SHORT TASK: Lay out the rows from the one containing "1222x942 pixels. How" to the one containing "Click the right", both included, as a Markdown table with the columns No. and Text. Give each row its number, and omit any blank rows.

Dataset excerpt:
◇ ◇ ◇ ◇ ◇ ◇ ◇
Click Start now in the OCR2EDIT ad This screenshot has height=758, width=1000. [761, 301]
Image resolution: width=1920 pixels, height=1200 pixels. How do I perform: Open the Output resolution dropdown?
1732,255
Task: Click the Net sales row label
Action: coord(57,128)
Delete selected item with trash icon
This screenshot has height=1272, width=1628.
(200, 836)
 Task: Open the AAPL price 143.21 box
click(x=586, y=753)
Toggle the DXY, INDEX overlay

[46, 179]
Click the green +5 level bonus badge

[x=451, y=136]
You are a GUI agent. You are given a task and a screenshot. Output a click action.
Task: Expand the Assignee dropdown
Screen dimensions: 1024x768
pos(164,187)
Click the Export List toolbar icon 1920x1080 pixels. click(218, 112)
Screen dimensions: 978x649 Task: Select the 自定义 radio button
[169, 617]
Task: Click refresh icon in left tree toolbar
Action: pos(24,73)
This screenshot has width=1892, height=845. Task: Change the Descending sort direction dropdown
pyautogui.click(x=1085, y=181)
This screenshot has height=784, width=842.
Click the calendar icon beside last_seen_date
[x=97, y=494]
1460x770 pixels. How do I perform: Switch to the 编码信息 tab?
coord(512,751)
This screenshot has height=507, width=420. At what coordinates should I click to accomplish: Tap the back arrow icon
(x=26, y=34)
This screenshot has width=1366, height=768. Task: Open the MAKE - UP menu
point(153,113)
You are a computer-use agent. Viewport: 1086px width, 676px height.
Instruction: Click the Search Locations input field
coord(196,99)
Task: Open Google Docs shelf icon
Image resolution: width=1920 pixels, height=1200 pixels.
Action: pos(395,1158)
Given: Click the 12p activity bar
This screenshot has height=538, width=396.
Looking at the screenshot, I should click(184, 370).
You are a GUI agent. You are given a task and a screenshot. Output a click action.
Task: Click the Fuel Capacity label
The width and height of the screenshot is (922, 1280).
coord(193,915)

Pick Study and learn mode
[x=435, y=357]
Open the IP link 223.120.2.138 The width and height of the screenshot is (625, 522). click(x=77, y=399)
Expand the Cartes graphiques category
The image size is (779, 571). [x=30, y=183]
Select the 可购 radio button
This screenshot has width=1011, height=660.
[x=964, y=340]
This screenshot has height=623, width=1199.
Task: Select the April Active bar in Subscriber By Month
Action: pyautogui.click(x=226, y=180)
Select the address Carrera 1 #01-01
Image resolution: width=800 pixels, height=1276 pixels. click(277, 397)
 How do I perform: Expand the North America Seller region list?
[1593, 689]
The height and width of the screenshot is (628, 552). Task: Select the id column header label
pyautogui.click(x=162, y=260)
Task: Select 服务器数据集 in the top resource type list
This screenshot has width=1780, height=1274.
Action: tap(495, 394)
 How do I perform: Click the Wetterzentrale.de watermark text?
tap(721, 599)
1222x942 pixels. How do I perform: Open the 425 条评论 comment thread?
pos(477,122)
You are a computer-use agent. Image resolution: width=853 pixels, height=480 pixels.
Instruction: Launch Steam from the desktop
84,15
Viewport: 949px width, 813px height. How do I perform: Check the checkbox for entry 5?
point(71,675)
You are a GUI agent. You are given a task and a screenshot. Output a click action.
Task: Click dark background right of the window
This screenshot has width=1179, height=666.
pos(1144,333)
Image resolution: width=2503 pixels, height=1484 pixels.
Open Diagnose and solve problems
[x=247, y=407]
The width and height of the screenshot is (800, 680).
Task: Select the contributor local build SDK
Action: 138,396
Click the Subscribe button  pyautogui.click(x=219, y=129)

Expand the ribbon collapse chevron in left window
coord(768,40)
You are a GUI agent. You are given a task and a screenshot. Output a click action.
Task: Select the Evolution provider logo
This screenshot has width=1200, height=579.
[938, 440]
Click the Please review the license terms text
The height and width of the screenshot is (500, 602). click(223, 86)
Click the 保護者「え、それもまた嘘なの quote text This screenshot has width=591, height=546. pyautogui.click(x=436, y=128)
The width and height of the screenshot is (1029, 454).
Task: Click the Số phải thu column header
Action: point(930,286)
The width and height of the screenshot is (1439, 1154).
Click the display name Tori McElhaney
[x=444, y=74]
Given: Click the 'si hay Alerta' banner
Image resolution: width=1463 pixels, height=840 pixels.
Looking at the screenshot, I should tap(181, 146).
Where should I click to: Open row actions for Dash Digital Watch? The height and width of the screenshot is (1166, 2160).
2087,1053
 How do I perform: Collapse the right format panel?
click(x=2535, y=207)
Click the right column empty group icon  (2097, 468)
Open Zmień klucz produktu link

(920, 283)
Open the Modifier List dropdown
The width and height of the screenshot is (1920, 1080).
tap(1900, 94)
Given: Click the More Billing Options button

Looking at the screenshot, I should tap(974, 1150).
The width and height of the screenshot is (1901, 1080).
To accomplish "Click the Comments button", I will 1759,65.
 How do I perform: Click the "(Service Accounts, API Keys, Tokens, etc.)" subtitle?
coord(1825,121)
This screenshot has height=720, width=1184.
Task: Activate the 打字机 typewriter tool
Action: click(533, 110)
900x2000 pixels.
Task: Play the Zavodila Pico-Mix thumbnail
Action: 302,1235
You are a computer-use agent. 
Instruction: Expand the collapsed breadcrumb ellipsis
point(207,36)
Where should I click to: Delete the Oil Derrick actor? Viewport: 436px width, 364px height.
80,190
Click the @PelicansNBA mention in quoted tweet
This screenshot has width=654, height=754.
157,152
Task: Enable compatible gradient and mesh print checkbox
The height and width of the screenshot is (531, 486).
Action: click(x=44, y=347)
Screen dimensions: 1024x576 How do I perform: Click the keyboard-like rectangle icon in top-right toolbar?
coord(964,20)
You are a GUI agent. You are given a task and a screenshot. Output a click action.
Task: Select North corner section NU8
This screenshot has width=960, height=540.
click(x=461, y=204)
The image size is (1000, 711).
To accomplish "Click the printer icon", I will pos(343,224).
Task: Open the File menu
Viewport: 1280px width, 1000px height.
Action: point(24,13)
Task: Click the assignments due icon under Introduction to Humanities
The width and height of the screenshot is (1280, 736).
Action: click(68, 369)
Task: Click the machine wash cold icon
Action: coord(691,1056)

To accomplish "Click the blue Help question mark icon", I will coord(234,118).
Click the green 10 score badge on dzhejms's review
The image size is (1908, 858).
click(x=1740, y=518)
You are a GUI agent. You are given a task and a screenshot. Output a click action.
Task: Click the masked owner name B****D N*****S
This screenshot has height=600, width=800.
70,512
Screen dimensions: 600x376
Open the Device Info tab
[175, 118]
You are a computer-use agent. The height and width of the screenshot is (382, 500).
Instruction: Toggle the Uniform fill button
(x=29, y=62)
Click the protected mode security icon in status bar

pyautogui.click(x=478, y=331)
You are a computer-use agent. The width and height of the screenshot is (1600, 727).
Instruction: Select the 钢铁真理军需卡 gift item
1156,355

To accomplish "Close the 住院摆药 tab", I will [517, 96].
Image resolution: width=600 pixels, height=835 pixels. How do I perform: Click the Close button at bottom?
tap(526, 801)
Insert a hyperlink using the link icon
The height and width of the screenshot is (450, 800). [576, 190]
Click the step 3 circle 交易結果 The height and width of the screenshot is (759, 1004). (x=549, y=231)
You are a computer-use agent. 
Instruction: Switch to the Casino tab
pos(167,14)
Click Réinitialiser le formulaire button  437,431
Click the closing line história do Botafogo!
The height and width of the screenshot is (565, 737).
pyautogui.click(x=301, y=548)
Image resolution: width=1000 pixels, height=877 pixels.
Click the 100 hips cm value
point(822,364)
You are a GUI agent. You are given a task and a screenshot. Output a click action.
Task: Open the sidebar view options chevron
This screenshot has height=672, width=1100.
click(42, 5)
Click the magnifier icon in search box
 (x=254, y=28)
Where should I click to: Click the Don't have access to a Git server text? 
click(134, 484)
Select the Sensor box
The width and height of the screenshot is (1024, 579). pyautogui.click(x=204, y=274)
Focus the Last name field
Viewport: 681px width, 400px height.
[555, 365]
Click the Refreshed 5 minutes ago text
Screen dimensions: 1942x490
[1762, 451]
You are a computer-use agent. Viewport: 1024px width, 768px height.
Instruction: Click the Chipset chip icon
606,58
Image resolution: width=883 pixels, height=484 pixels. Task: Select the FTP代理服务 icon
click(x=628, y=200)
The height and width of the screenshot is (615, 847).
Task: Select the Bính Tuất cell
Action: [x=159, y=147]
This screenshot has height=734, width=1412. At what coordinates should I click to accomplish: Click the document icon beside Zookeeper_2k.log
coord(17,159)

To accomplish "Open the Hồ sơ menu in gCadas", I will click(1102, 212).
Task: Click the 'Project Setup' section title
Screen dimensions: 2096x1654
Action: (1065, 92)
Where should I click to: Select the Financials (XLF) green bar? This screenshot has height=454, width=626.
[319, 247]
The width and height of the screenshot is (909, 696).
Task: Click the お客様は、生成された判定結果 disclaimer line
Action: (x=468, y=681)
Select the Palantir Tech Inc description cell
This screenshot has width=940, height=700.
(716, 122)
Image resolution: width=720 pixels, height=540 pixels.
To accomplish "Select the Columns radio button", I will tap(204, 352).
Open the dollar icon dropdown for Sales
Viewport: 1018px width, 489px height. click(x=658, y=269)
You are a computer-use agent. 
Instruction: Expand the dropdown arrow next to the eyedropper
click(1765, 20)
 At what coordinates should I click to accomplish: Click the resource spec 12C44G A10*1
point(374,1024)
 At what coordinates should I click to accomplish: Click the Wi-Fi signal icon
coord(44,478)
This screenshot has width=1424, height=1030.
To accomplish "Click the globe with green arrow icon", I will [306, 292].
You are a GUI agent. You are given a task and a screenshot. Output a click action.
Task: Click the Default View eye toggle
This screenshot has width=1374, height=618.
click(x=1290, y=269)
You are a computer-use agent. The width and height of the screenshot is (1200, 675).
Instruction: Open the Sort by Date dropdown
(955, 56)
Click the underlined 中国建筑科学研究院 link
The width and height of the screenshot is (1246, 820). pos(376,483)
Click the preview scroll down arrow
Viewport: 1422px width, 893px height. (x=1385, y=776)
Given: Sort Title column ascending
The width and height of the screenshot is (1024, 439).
◇ ◇ ◇ ◇ ◇ ◇ ◇
THE COMPLETED TASK:
| No. | Text |
|---|---|
| 1 | 1222x942 pixels. How do I perform: Open the 425 条评论 comment thread? |
| 2 | pos(477,122) |
| 3 | You are a computer-use agent. Image resolution: width=853 pixels, height=480 pixels. |
| 4 | Instruction: Launch Steam from the desktop |
| 5 | 84,15 |
| 6 | Viewport: 949px width, 813px height. How do I perform: Check the checkbox for entry 5? |
| 7 | point(71,675) |
| 8 | You are a GUI agent. You are given a task and a screenshot. Output a click action. |
| 9 | Task: Click dark background right of the window |
| 10 | This screenshot has width=1179, height=666. |
| 11 | pos(1144,333) |
| 12 | Image resolution: width=2503 pixels, height=1484 pixels. |
| 13 | Open Diagnose and solve problems |
| 14 | [x=247, y=407] |
| 15 | The width and height of the screenshot is (800, 680). |
| 16 | Task: Select the contributor local build SDK |
| 17 | Action: 138,396 |
| 18 | Click the Subscribe button  pyautogui.click(x=219, y=129) |
| 19 | Expand the ribbon collapse chevron in left window |
| 20 | coord(768,40) |
| 21 | You are a GUI agent. You are given a task and a screenshot. Output a click action. |
| 22 | Task: Select the Evolution provider logo |
| 23 | This screenshot has width=1200, height=579. |
| 24 | [938, 440] |
| 25 | Click the Please review the license terms text |
| 26 | The height and width of the screenshot is (500, 602). click(223, 86) |
| 27 | Click the 保護者「え、それもまた嘘なの quote text This screenshot has width=591, height=546. pyautogui.click(x=436, y=128) |
| 28 | The width and height of the screenshot is (1029, 454). |
| 29 | Task: Click the Số phải thu column header |
| 30 | Action: point(930,286) |
| 31 | The width and height of the screenshot is (1439, 1154). |
| 32 | Click the display name Tori McElhaney |
| 33 | [x=444, y=74] |
| 34 | Given: Click the 'si hay Alerta' banner |
| 35 | Image resolution: width=1463 pixels, height=840 pixels. |
| 36 | Looking at the screenshot, I should tap(181, 146). |
| 37 | Where should I click to: Open row actions for Dash Digital Watch? The height and width of the screenshot is (1166, 2160). |
| 38 | 2087,1053 |
| 39 |  How do I perform: Collapse the right format panel? |
| 40 | click(x=2535, y=207) |
| 41 | Click the right column empty group icon  (2097, 468) |